The Rose is a South Korean pop-rock band that first got attention for their single “Sorry” off of their debut mini-album Void. The band, formed with J&Star Company, is made up of members Park Dojoon, Lee Hajoon, Kim Woosung, and Lee Jaehyeong. Their formation was not typical as Dojoon and Jaehyeong first met when they were busking on the streets of Hongdae. Jaehyeong later began busking with Hajoon and the three formed an indie trio that they named Windfall. In 2015, the three found their fourth member, Woosung, through a mutual friend and joined J&Star. In 2017, “Sorry” was named one of the best Korean pop songs of the year by Billboard and on October 4th of 2018, the band released their second mini-album Dawn.
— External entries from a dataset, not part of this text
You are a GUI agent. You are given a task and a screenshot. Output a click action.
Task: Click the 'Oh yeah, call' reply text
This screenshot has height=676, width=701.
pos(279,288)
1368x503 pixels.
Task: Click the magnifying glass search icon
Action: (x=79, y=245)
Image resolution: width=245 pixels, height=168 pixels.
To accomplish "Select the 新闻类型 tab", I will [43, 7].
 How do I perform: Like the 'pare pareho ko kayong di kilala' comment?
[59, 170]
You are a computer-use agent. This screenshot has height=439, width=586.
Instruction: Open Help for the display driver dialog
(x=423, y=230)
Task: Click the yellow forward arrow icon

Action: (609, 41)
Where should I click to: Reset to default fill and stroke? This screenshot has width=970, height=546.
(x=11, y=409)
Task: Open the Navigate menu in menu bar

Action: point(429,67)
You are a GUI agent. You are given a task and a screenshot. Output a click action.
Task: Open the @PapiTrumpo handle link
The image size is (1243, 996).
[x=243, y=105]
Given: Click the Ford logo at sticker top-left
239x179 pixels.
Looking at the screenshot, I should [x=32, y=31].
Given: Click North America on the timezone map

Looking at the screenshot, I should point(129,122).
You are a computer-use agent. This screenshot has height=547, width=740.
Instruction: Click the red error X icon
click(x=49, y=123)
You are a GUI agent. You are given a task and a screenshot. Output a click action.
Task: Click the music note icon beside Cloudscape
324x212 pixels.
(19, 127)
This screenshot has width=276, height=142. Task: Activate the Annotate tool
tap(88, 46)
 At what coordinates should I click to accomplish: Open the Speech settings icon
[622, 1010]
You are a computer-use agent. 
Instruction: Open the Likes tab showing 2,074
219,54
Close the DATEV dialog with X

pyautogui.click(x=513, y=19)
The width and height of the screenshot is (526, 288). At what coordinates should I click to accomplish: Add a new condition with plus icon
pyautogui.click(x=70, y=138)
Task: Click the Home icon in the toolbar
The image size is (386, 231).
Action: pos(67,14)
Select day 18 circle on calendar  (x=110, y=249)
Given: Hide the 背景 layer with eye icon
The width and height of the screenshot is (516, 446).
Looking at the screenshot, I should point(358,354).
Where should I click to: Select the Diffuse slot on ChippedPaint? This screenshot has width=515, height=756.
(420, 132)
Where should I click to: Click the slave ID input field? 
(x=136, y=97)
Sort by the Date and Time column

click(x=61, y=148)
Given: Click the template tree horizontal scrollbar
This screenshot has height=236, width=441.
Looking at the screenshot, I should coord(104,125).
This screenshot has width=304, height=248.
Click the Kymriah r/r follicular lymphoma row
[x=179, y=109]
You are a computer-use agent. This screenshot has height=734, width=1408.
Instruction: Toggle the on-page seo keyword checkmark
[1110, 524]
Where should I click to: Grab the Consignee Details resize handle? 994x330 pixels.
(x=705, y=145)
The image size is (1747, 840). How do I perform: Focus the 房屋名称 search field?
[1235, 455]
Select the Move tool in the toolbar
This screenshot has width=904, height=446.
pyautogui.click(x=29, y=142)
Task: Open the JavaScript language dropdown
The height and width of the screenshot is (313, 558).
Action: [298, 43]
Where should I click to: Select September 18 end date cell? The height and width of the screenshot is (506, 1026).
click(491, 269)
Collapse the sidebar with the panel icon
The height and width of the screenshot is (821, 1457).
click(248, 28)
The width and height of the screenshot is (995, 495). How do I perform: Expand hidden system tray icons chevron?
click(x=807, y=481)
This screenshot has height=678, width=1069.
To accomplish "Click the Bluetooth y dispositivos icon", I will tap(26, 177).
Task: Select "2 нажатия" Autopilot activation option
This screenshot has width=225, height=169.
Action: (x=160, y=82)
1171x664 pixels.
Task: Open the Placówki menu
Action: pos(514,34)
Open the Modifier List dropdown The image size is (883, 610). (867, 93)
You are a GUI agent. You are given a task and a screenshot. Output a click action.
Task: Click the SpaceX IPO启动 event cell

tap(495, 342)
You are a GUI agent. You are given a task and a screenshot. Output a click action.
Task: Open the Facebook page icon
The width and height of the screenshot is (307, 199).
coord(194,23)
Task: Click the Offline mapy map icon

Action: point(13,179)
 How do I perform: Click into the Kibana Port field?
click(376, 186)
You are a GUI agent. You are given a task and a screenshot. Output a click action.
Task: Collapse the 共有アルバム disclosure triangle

“She’s in the Rain” is a heavily emotional song about a man who is struggling with loneliness and depression in his own life, but then comes to find a girl whom he finds captivating. He seems to ask outwardly towards no one in particular “Do you hear me, covered in gray fog?” He doesn’t believe that there is anyone around to listen to him and so he is enshrouded in his gloom. He then remarks “She’s in the rain” when he encounters a girl who also seems to be going through the same stages of pain, but instead of wearing it on her sleeve, she hides it. In the second verse, his question “Do you hear me?” is now directed at the girl as he addresses the “emptiness” he sees in her eyes. This song is so moving because it comes from a place where two people who are suffering find each other and make each other better. However, this song does not fall to the illusion that love can fix mental health. In fact, in the final chorus, the song takes a turn as the man sings “You wanna hurt yourself, I’ll stay with you.” He makes the promise that even if things go badly, he will not abandon her and will instead offer support and comfort through her difficulties.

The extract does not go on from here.